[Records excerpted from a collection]
● ● ● ● ●

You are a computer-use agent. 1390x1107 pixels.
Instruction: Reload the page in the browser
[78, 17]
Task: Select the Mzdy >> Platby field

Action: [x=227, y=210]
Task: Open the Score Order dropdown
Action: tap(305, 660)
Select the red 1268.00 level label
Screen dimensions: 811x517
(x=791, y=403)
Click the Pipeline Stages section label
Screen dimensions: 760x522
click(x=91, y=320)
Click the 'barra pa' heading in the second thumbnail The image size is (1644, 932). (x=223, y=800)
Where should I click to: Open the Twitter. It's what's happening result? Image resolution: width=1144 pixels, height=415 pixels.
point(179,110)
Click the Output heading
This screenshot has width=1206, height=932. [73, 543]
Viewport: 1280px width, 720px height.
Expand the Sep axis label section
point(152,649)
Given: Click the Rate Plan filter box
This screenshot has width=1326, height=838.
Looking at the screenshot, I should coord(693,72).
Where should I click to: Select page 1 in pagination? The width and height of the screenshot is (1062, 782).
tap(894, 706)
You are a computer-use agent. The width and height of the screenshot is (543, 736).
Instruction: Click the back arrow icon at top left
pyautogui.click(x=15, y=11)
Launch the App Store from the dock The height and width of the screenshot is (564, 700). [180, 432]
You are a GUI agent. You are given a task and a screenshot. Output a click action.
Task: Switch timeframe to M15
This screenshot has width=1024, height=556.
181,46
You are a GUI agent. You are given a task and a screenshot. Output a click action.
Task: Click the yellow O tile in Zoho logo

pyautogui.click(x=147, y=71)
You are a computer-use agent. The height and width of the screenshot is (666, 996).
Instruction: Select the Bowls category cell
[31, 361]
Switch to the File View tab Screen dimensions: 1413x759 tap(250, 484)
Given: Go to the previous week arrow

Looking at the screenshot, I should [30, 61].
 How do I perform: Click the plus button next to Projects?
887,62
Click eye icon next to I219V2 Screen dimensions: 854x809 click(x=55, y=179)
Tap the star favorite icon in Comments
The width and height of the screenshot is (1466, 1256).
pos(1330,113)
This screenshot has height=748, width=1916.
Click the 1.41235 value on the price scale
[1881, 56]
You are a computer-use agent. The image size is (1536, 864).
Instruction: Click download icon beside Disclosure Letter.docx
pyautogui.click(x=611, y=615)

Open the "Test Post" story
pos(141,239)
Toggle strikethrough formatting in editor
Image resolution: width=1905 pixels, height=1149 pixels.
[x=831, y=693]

● ● ● ● ●

Of all the entries above, repeat only the lines from the line that has "Task: Select the Mzdy >> Platby field" to the line that has "Click the 'barra", both lines included, exactly.

**Response**
Task: Select the Mzdy >> Platby field

Action: [x=227, y=210]
Task: Open the Score Order dropdown
Action: tap(305, 660)
Select the red 1268.00 level label
Screen dimensions: 811x517
(x=791, y=403)
Click the Pipeline Stages section label
Screen dimensions: 760x522
click(x=91, y=320)
Click the 'barra pa' heading in the second thumbnail The image size is (1644, 932). (x=223, y=800)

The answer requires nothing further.